Kemendagri Tegaskan KTP-el Tetap Berlaku untuk Layanan Publik, Fotokopi Masih Diperbolehkan
Direktur Jenderal Dukcapil Teguh Setyabudi menegaskan bahwa KTP-el tetap menjadi dokumen identitas kependudukan resmi yang sah digunakan dalam berbagai kebutuhan administrasi dan pelayanan publik.
“KTP-el tetap digunakan untuk berbagai keperluan pelayanan dan administrasi sesuai ketentuan peraturan perundang-undangan, termasuk untuk verifikasi identitas diri,” ujar Teguh dalam keterangannya di Jakarta, Senin (11/5/2026).
Ia menjelaskan, masyarakat tetap dapat menunjukkan maupun menggunakan KTP-el dalam berbagai aktivitas yang membutuhkan identitas resmi, seperti proses check-in hotel, layanan perbankan, hingga kebutuhan administratif lainnya.
Menurut Teguh, penggunaan fotokopi KTP-el pada prinsipnya juga masih diperbolehkan sepanjang dilakukan secara bertanggung jawab dan sesuai kebutuhan pelayanan. Namun demikian, ia mengingatkan seluruh pihak agar tetap memperhatikan aspek keamanan data pribadi masyarakat.
“Penggunaan fotokopi KTP-el harus tetap memperhatikan perlindungan data pribadi, penyimpanan data, dan keamanan dokumen sebagaimana diatur dalam peraturan perundang-undangan,” katanya.
Ketentuan tersebut mengacu pada Undang-Undang Nomor 24 Tahun 2013 tentang Administrasi Kependudukan serta Undang-Undang Nomor 27 Tahun 2022 tentang Pelindungan Data Pribadi.
Dalam upaya memperkuat perlindungan data masyarakat, Ditjen Dukcapil terus melakukan pengembangan sistem layanan berbasis digital dan elektronik. Langkah tersebut dilakukan melalui kerja sama dengan berbagai lembaga pemerintah maupun badan hukum Indonesia.

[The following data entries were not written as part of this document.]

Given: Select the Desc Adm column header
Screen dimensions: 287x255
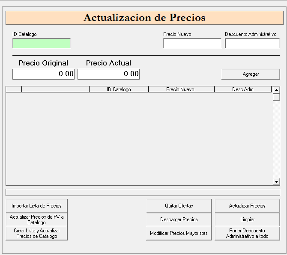Looking at the screenshot, I should point(242,89).
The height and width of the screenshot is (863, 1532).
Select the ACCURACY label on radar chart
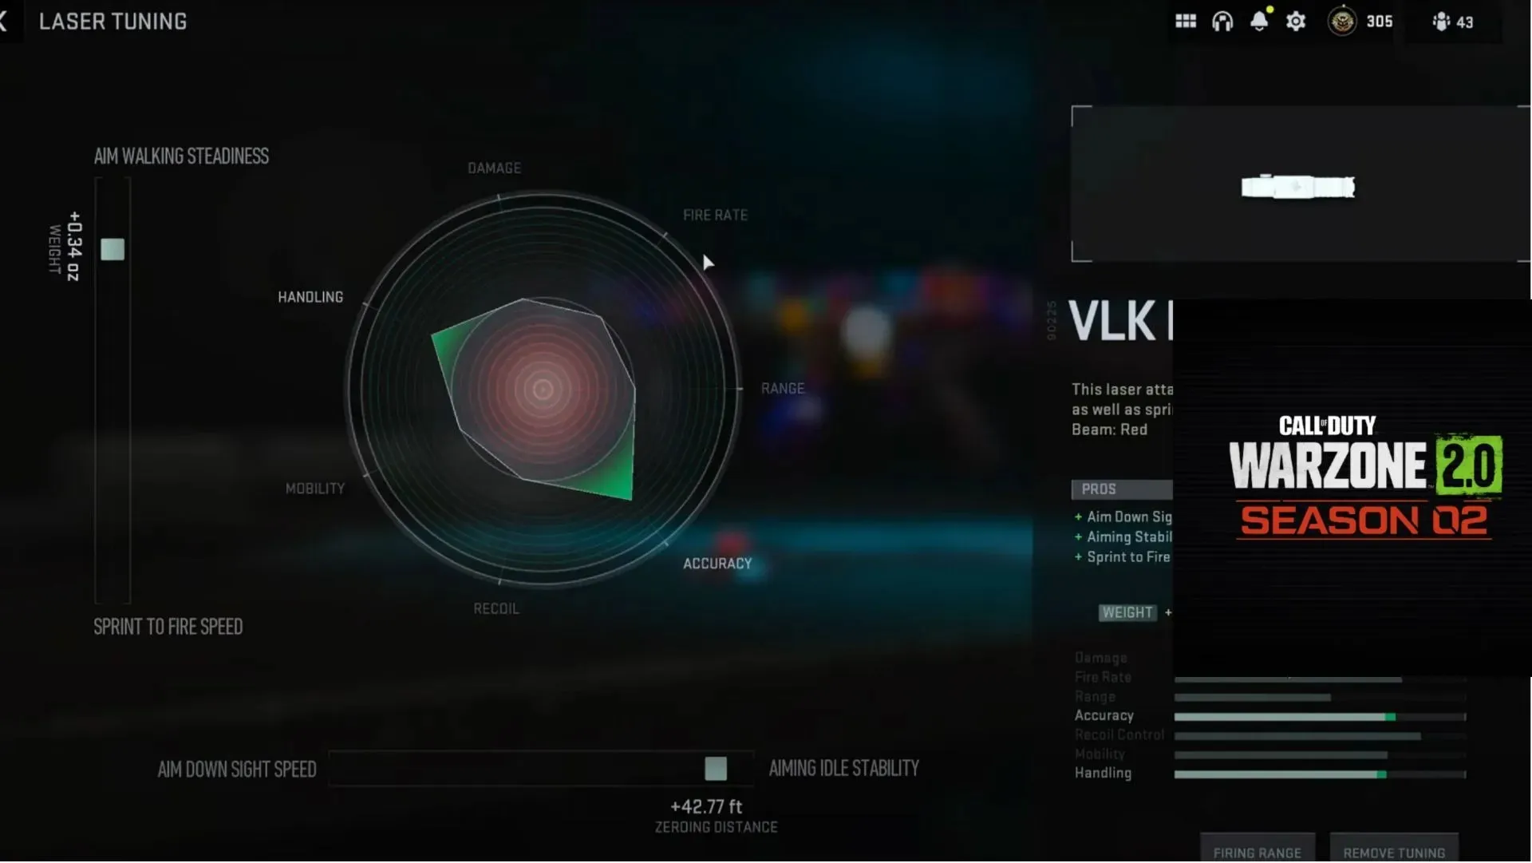(x=717, y=562)
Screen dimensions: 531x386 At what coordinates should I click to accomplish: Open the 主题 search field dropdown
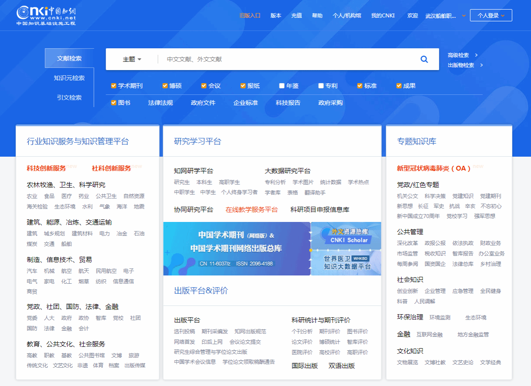[132, 59]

Saat ini, Ditjen Dukcapil tercatat telah menjalin kerja sama pemanfaatan data kependudukan dengan sekitar 7.500 lembaga pengguna. Pemanfaatan data dilakukan melalui sejumlah metode verifikasi elektronik, seperti card reader, web service, web portal, face recognition (FR), hingga Identitas Kependudukan Digital (IKD).

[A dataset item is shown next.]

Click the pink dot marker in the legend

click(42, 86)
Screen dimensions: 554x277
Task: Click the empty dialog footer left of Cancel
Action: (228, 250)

Karena itu, Ditjen Dukcapil mendorong agar proses verifikasi dan validasi data kependudukan semakin banyak dilakukan secara elektronik dan digital guna meningkatkan keamanan serta efisiensi layanan publik.
Di sisi lain, Ditjen Dukcapil juga menyampaikan permohonan maaf atas informasi sebelumnya yang dinilai belum tersampaikan secara utuh sehingga memunculkan beragam penafsiran di masyarakat.
“Kami berkomitmen terus memberikan pelayanan administrasi kependudukan yang cepat, tepat, akurat, aman, dan gratis tanpa dipungut biaya,” tegas Teguh.
Kemendagri memastikan penguatan sistem administrasi kependudukan akan terus dilakukan agar pelayanan publik semakin modern sekaligus mampu memberikan perlindungan maksimal terhadap data pribadi masyarakat.